It would appear that High Sierra Stoves acquired the brand at some point (probably from Sierra Mfg Co of Virginia).  High Sierra Stoves appears to have turned into Sierra Products, which currently makes pellet stoves under the Sweet Home brand.  Unfortunately, I couldn't get any information about the AK-18 wood stove from Sierra Products.

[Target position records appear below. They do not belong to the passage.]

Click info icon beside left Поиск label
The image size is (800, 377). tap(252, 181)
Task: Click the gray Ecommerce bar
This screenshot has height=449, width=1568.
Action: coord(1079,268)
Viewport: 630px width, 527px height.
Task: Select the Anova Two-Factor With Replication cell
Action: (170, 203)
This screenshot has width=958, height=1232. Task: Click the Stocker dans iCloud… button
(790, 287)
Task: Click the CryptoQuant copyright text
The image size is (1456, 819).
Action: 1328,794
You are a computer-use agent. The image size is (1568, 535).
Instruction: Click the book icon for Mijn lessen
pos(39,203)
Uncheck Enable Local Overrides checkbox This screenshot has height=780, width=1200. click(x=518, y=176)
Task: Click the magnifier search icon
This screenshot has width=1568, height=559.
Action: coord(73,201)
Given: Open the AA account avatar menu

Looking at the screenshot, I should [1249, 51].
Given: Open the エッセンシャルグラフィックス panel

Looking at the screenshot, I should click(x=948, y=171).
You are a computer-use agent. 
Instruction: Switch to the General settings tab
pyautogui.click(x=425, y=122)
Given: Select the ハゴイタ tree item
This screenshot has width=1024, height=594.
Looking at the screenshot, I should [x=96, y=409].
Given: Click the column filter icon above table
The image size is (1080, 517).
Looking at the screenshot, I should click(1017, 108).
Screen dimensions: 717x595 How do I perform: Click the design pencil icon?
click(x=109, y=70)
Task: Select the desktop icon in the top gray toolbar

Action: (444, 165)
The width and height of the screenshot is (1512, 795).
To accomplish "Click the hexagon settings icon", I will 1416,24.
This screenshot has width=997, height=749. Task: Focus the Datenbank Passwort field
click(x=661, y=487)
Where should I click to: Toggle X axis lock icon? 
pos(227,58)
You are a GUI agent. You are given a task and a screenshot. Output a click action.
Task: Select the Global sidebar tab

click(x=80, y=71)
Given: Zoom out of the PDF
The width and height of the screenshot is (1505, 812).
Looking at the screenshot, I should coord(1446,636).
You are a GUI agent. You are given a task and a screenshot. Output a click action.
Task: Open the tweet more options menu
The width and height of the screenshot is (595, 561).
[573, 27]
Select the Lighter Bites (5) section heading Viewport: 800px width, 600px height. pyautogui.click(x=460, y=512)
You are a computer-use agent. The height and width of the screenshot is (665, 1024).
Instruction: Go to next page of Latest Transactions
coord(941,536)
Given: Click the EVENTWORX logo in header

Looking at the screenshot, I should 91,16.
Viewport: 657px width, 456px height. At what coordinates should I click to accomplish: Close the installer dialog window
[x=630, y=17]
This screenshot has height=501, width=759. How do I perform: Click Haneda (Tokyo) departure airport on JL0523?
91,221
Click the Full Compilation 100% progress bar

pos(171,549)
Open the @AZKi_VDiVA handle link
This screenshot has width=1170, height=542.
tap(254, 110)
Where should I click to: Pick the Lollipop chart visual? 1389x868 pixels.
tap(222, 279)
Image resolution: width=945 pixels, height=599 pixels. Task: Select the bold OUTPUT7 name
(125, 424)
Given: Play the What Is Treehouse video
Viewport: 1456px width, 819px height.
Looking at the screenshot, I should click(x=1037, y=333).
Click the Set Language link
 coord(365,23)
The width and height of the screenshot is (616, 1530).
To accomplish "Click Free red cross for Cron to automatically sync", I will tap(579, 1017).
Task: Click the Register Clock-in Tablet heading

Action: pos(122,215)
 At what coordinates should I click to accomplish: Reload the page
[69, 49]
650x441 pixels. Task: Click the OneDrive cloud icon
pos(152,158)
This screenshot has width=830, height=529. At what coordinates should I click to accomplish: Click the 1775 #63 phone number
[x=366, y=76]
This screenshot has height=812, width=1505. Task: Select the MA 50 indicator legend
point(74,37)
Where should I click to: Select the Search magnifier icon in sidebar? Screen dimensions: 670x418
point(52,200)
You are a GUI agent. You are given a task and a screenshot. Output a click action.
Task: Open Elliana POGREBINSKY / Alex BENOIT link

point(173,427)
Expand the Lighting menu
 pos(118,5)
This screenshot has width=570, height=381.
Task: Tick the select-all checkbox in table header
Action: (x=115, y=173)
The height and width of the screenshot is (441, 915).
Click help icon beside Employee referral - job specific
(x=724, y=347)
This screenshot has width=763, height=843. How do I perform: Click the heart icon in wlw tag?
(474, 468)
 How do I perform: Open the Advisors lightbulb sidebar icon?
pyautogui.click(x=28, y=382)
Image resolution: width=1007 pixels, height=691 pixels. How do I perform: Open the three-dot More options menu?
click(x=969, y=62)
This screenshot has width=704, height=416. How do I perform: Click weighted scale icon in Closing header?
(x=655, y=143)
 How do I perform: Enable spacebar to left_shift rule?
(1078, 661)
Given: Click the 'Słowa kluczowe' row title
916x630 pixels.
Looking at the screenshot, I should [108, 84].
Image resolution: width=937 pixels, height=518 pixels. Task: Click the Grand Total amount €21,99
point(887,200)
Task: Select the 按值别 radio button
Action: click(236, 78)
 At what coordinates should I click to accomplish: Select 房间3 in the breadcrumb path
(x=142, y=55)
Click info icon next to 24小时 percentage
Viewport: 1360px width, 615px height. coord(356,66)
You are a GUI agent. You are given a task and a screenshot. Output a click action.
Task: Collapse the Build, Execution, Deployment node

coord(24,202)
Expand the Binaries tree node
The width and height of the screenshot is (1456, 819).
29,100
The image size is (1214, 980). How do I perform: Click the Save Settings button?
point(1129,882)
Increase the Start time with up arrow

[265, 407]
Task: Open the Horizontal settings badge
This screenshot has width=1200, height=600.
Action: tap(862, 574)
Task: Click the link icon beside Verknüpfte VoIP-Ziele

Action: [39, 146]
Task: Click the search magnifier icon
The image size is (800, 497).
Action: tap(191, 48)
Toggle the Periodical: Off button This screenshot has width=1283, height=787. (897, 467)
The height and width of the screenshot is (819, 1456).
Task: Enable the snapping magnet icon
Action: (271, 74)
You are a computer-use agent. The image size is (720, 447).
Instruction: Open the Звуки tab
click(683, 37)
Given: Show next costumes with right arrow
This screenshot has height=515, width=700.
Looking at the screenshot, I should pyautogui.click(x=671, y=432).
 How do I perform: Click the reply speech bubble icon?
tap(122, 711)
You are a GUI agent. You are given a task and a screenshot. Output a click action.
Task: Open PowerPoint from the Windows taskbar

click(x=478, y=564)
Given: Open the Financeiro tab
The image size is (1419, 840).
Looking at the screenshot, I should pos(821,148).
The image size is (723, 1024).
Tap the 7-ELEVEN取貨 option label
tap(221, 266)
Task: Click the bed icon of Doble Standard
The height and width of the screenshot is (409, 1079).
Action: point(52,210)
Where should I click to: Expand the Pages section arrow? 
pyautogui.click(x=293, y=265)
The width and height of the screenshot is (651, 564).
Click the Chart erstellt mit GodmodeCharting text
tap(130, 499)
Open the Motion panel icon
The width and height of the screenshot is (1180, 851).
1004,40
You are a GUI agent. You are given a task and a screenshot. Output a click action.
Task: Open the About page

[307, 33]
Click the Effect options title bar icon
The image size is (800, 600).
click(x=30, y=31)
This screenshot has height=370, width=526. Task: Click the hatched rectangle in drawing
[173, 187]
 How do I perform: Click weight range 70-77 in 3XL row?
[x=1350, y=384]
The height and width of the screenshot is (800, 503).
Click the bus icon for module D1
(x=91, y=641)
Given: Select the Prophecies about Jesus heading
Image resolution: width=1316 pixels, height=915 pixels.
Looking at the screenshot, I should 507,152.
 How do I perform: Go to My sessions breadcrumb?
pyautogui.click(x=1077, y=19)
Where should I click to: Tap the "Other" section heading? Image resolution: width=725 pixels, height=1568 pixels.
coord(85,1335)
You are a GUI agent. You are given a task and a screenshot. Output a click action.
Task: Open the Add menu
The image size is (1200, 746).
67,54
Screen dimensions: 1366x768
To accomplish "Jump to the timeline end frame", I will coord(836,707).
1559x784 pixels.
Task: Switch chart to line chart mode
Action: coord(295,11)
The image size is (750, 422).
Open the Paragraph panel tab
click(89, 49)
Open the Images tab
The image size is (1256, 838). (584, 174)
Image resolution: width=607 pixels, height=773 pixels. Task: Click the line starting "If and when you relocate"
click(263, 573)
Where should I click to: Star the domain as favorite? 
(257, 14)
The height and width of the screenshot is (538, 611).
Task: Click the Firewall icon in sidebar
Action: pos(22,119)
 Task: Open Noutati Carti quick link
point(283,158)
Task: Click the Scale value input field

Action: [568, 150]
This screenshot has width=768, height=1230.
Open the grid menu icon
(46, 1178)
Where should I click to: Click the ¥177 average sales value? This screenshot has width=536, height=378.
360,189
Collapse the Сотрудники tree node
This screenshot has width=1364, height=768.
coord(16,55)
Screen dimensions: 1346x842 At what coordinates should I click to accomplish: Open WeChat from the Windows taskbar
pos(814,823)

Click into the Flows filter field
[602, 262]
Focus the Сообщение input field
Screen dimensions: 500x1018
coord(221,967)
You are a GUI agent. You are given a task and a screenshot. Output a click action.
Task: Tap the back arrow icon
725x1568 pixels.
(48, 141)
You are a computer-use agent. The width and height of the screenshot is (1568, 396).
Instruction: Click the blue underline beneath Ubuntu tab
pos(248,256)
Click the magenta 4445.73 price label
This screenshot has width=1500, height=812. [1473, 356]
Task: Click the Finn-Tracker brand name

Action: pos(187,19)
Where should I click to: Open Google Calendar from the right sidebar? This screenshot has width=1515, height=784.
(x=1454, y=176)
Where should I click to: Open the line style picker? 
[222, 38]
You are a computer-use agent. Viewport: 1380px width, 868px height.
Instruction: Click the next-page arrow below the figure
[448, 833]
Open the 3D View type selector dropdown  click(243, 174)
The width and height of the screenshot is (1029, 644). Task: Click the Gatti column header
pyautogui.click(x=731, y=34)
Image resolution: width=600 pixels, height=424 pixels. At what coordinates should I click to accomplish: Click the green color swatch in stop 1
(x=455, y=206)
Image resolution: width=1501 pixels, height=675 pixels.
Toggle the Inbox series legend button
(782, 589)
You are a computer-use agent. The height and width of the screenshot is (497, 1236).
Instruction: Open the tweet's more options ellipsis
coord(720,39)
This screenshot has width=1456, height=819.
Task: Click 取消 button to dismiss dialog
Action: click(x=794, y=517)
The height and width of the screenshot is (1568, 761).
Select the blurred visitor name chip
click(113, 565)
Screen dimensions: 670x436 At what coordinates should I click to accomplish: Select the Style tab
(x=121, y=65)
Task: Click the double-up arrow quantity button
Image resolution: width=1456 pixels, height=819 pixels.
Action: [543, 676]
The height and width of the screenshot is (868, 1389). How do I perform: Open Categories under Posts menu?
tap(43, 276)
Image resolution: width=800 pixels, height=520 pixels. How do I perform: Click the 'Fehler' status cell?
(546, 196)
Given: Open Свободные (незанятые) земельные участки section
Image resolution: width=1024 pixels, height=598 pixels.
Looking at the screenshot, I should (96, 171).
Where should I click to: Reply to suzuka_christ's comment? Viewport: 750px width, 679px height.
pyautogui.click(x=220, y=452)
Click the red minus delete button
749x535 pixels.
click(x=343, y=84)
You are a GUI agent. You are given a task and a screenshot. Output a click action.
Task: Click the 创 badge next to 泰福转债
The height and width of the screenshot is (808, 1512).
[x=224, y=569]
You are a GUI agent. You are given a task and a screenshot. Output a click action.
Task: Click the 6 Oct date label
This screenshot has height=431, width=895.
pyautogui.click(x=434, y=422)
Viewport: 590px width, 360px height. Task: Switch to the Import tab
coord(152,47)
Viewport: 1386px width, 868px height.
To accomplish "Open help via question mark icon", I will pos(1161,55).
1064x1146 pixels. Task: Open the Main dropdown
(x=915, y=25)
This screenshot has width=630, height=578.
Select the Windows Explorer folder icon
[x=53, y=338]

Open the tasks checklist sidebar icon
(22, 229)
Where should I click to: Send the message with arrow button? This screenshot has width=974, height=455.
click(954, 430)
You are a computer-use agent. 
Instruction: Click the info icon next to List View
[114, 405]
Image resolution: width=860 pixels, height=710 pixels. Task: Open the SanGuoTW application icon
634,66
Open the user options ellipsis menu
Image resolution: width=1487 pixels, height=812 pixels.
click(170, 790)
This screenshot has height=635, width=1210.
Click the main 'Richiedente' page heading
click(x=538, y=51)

The previous owners never received a manual for the stove when they purchased the home, and in addition, they never replaced the catalytic combustor.  I've spent a good amount of time trying to dig up any information on the stove with few results.  The most information I've found is in an old EPA document at http://nepis.epa.gov/Exe/ZyNET.exe/9100KB2P.txt?ZyActionD=ZyDocument&Client=EPA&Index=1986%20Thru%201990&Docs=&Query=&Time=&EndTime=&SearchMethod=1&TocRestrict=n&Toc=&TocEntry=&QField=&QFieldYe ar=&QFieldMonth=&QFieldDay=&UseQField=&IntQFieldOp=0&ExtQFieldOp=0&XmlQuery=&File=D%3A%5CZYFILES%5CINDEX%20DATA%5C86THRU90%5CTXT%5C00000022%5C9100KB2P.txt&User=ANONYMOUS&Password=anonymous&SortMethod=h%7C-&MaximumDocuments=1&FuzzyDegree=0&ImageQuality=r75g8/r75g8/x150y150g16/i425&Display=p%7Cf&DefSeekPage=x&SearchBack=ZyActionL&Back=ZyActionS&BackDesc=Results%20page&MaximumPages=1&ZyEntry=64 .  But, I've found no sources for the manual.

Does anyone have a manual for this stove or perhaps for a similar stove?  Alternatively, what I'm mainly looking for is information for how to access the catalytic combustor, in order to inspect it, clean it, and potentially replace it.  It would appear that the catalytic combustor likely sits under a circular plate in the middle of the stove.  I'm not sure of the purpose of this plate, but my limited attempts to remove it have all failed, and I'm not sure if it is even supposed to be removed in order to get to the catalytic combustor, so I haven't done anything forceful.  The plate has two small holes on opposite ends. It also has a smaller center hole in which an old and and apparently broken Condor Catalytic Thermometer is placed.  I've attached an image that shows the plate in more detail.

On some (more modern) stoves, it looks like the top plate of the stove can be lifted up by unscrewing some screws, providing access to the catalytic combustor, but the top lid of the AK-18 appears to be welded shut with this stove.

Another issue with this stove is that the bypass damper lever is stuck, and I have no idea what position it is stuck in.

Any assistance would be greatly appreciated.

Thanks!

AaronL


----------



## Spud Monkey (Feb 26, 2014)

Sounds like someone redneck rigged it to what they thought was best thing for output on the stove. Look up or down the pipe to check if that doesn't work trying running a chimney sweep brush to see what you feel.


----------